Every line with "Viewport" in it should be copied from the data.

(Extracted data begins)

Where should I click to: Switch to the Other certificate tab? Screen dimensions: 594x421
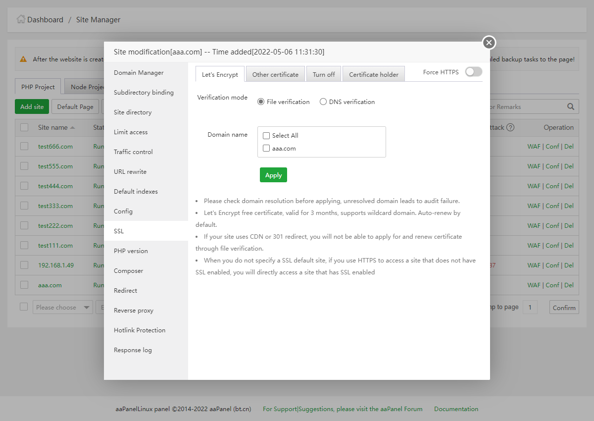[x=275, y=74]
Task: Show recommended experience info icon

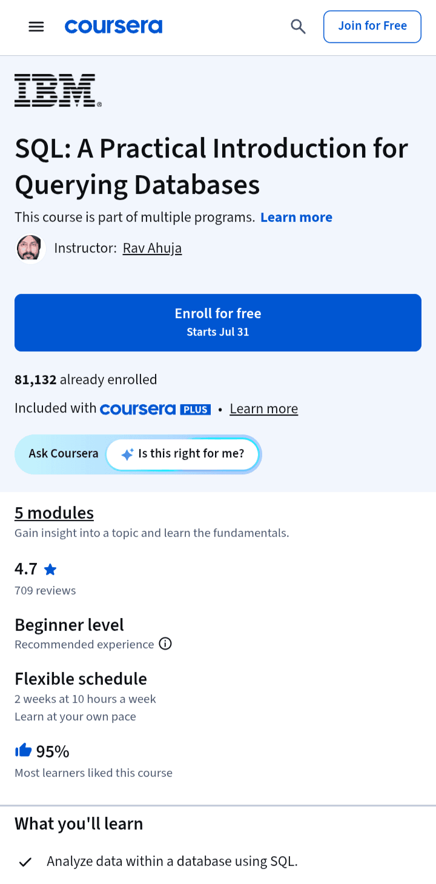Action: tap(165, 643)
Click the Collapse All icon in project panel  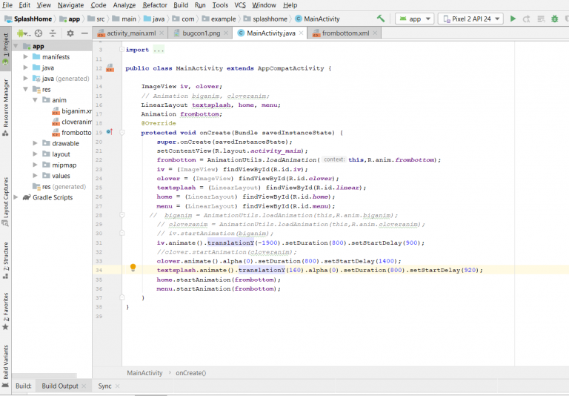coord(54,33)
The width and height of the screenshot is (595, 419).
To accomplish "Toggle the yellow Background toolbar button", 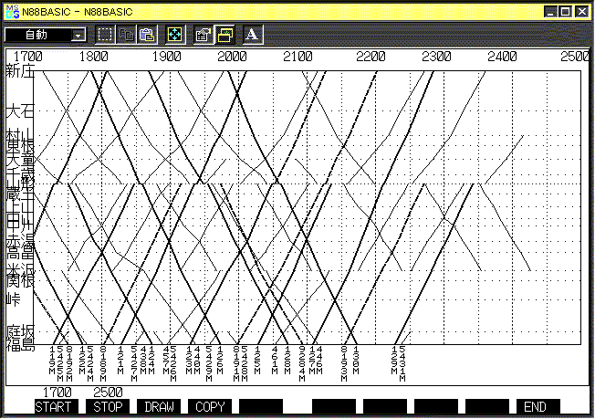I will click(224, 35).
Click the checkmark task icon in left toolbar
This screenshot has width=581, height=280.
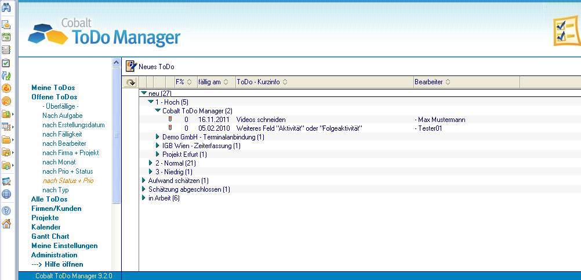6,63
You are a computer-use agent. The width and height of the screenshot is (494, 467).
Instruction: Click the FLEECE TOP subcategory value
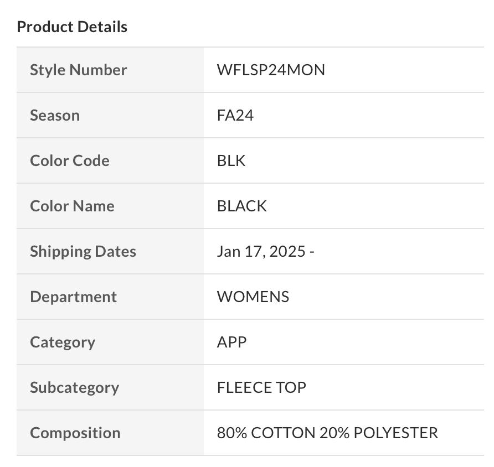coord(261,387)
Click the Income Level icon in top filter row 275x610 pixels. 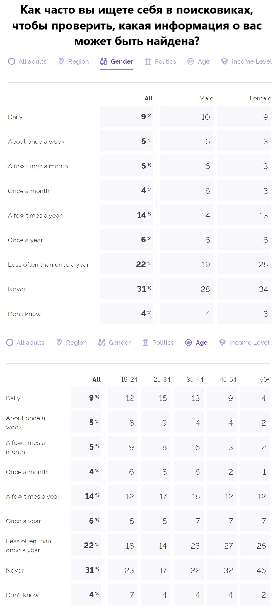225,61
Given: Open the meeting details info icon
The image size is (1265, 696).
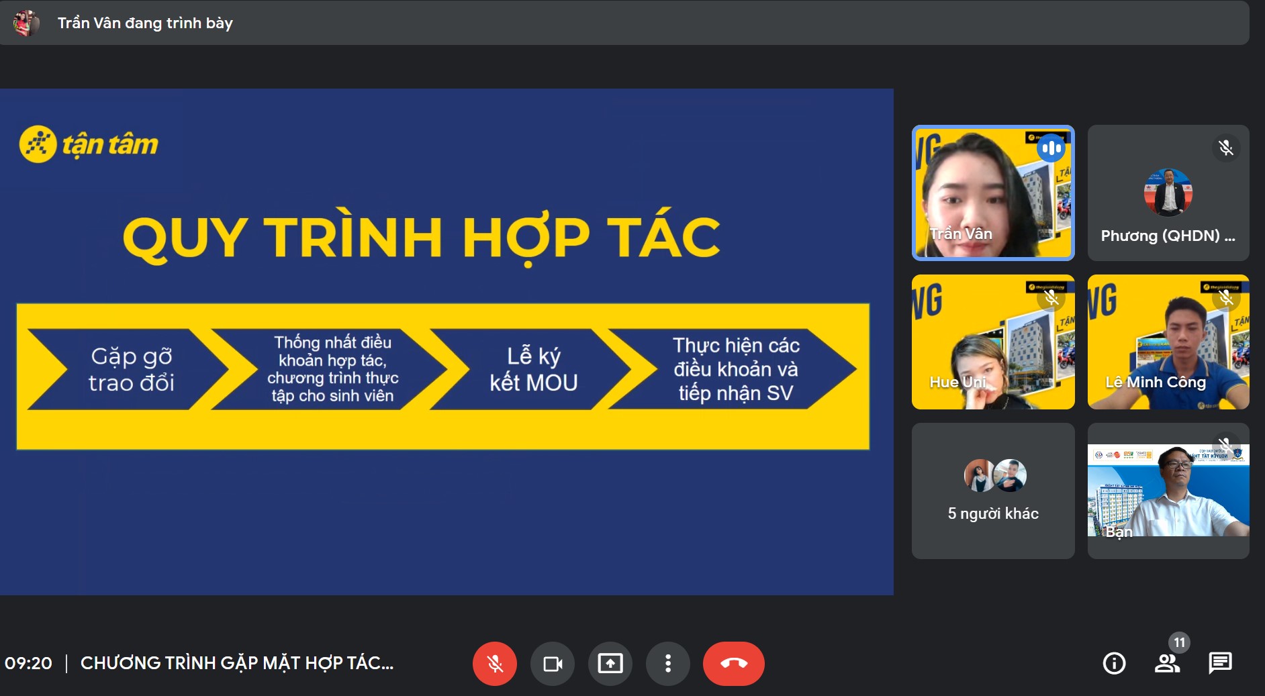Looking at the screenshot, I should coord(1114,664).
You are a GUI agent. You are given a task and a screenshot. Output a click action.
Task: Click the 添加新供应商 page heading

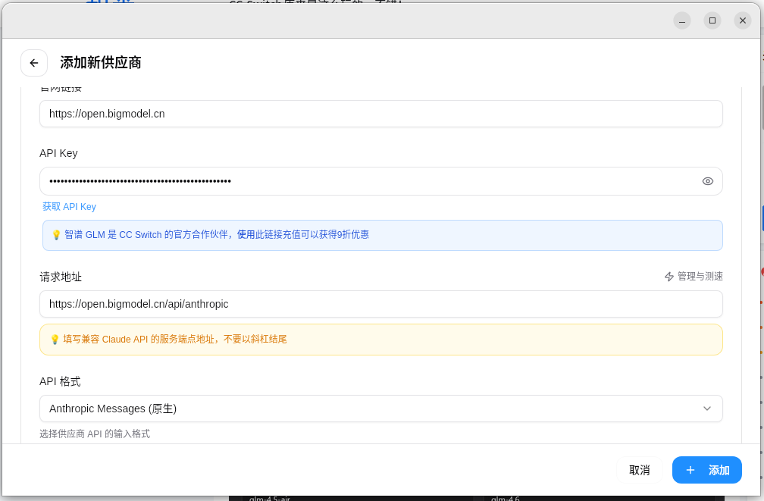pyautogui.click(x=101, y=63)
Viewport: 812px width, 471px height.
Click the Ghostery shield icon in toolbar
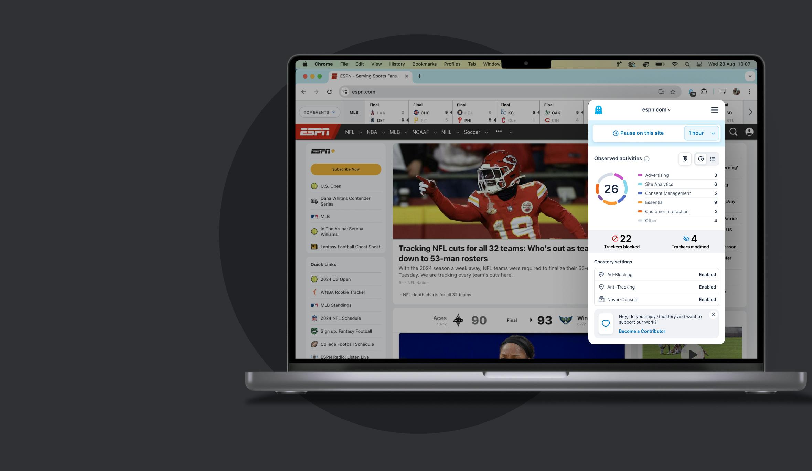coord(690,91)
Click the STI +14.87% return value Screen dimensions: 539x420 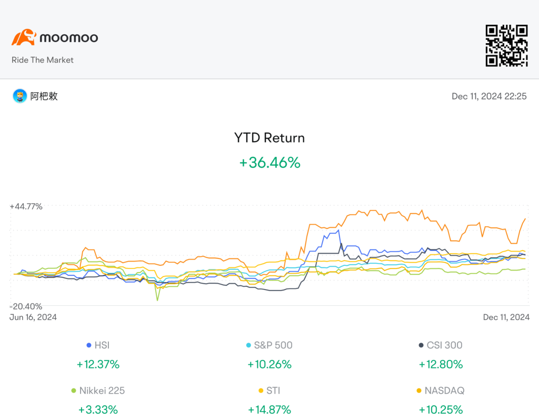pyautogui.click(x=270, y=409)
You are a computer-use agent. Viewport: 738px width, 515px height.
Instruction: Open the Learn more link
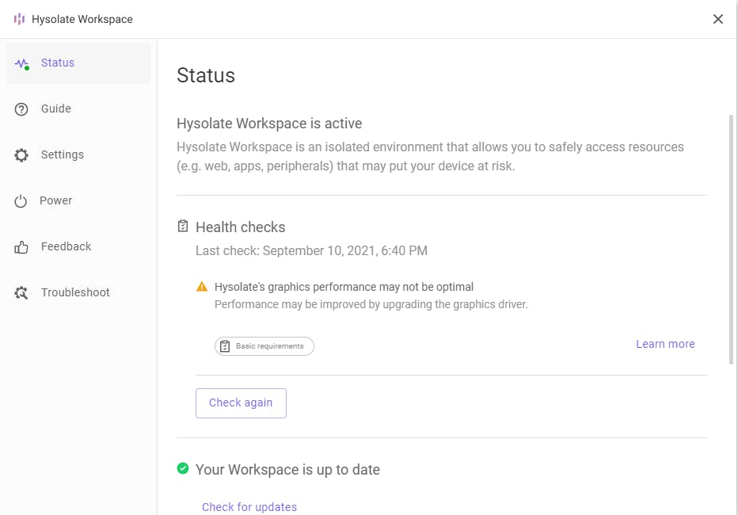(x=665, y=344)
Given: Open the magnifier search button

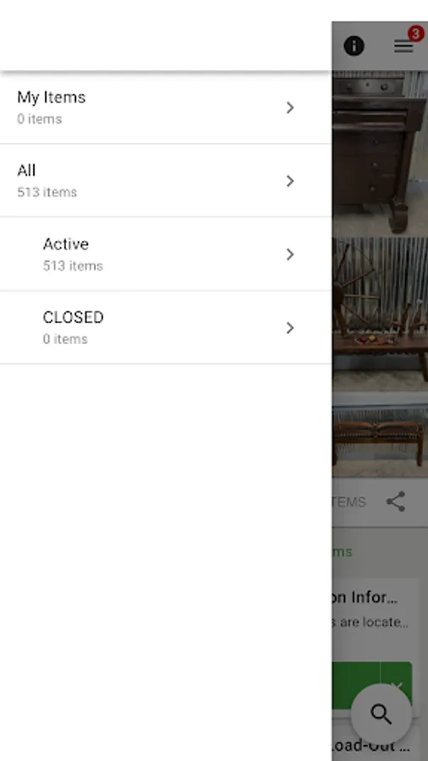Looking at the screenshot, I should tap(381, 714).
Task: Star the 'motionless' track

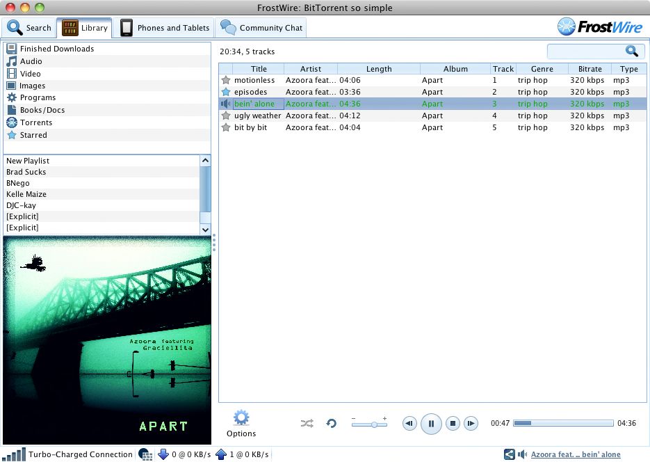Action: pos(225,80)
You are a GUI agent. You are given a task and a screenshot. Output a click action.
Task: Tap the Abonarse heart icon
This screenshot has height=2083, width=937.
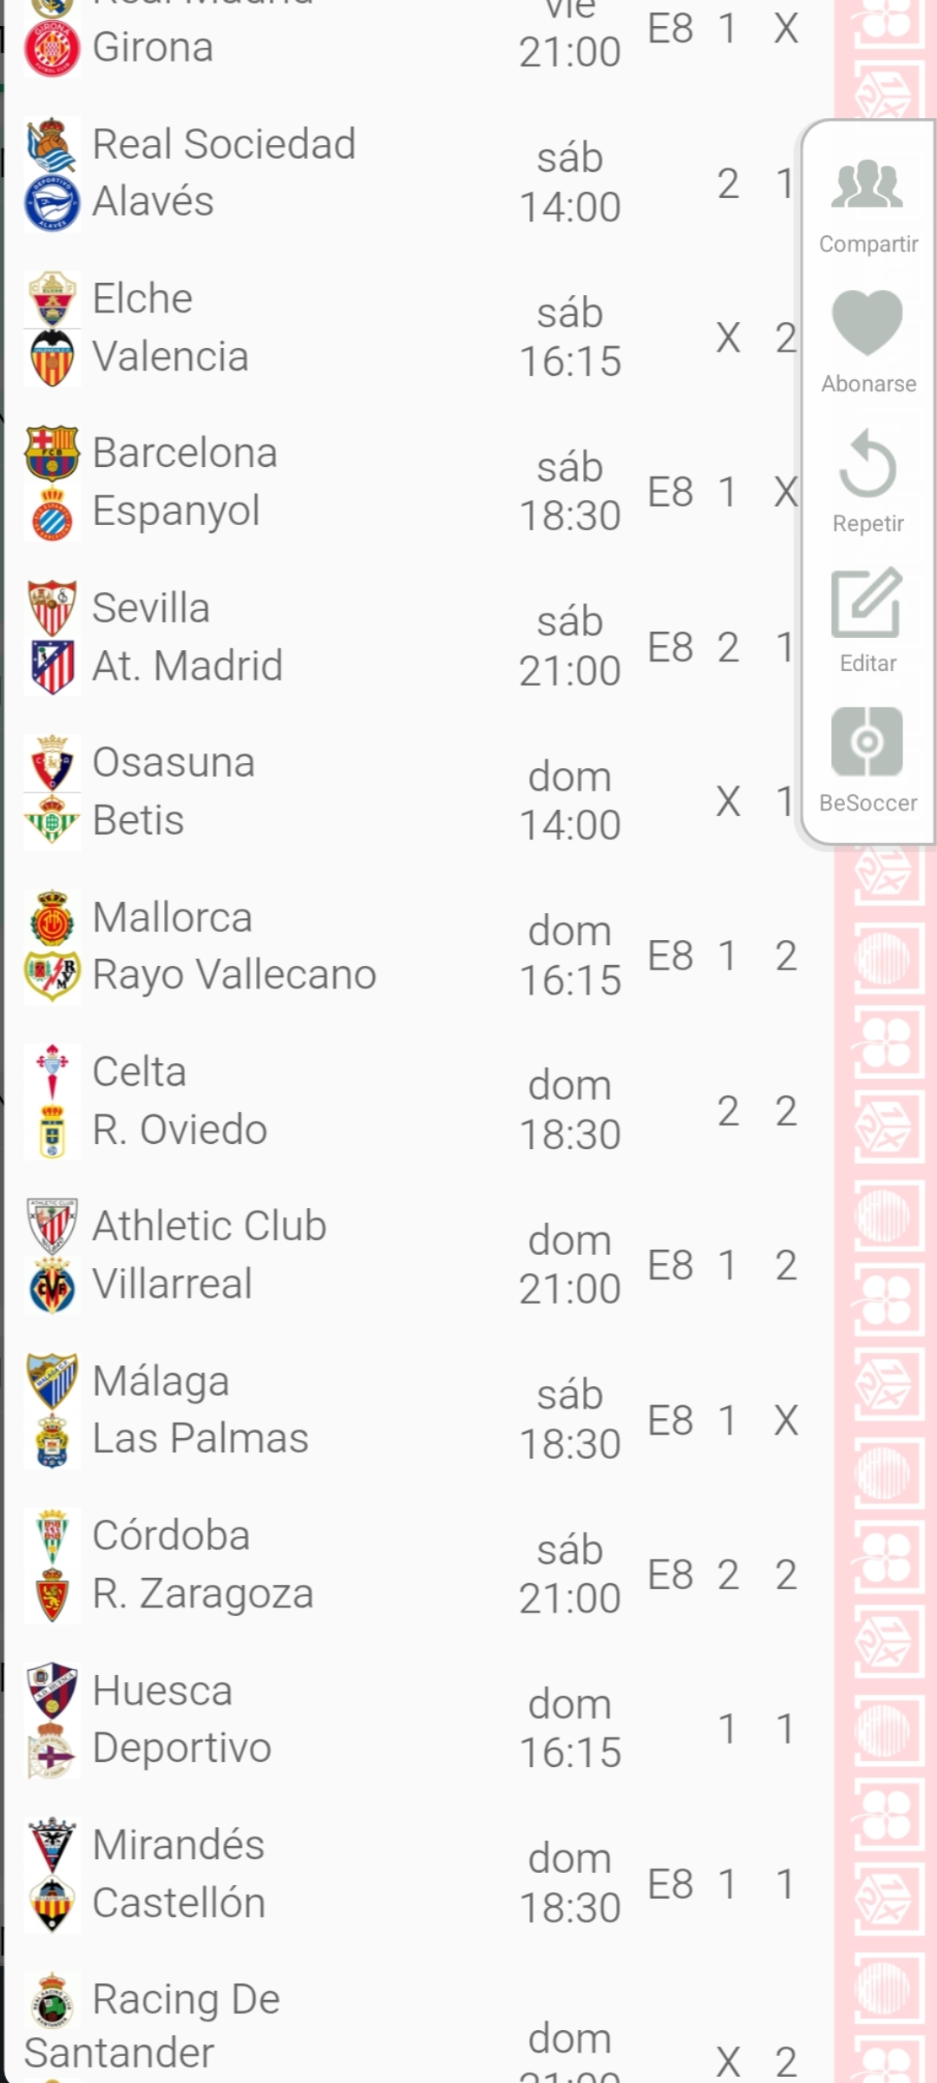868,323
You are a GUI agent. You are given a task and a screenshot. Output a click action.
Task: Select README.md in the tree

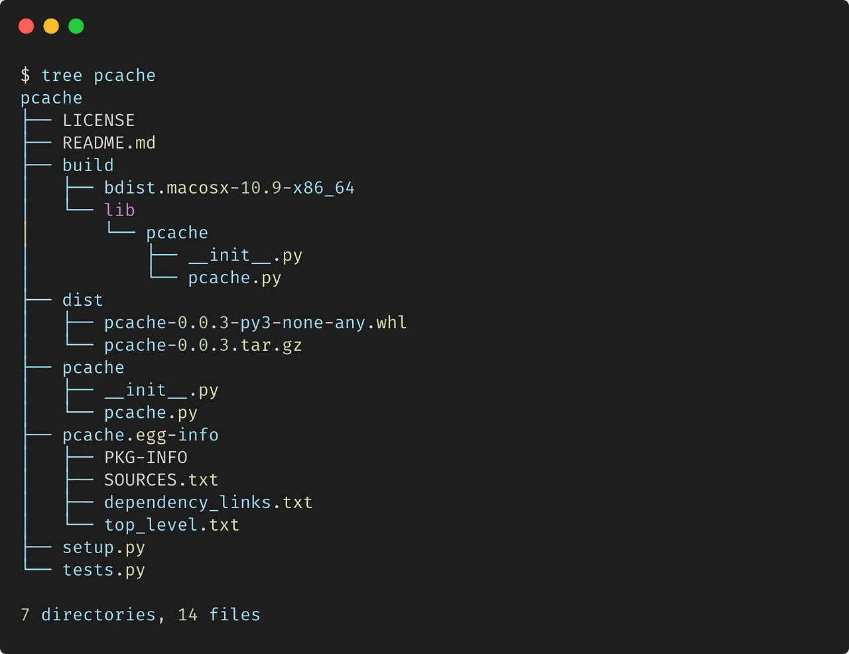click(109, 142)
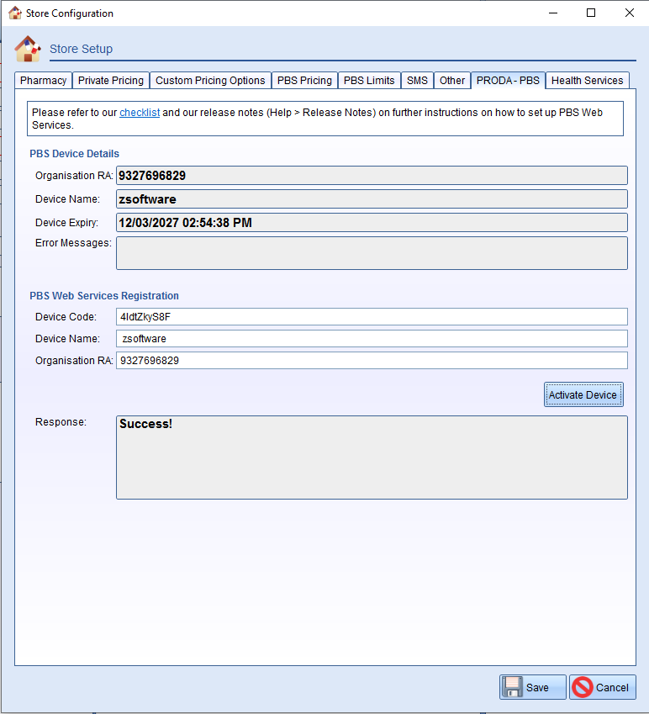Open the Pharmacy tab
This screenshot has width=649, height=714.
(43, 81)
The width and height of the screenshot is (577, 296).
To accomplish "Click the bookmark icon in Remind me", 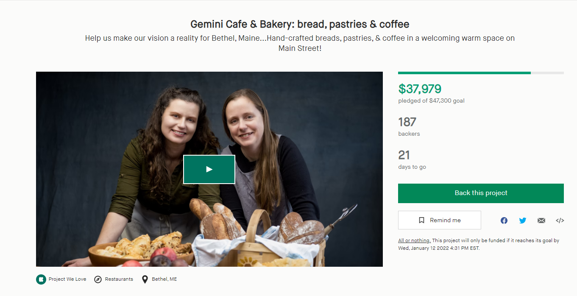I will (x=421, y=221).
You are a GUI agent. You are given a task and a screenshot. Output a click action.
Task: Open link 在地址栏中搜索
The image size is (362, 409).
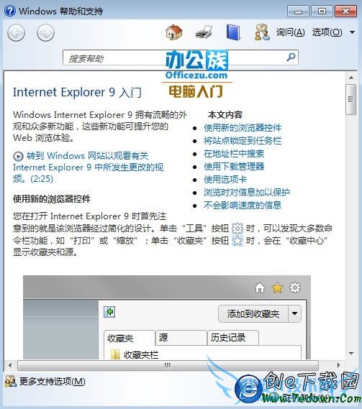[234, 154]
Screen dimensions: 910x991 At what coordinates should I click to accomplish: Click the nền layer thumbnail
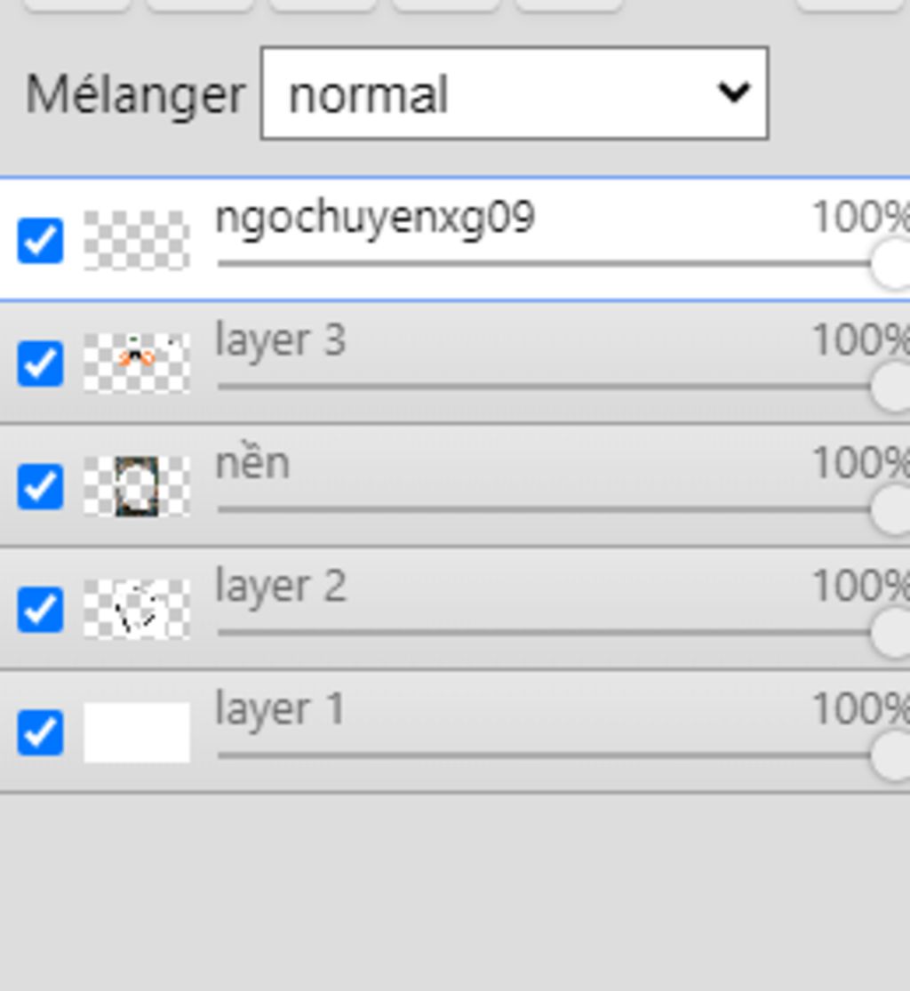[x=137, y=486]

(Extracted data ends)

**Written answer**
Viewport: 812px width, 471px height.
You are a computer-use agent. Viewport: 738px width, 515px height.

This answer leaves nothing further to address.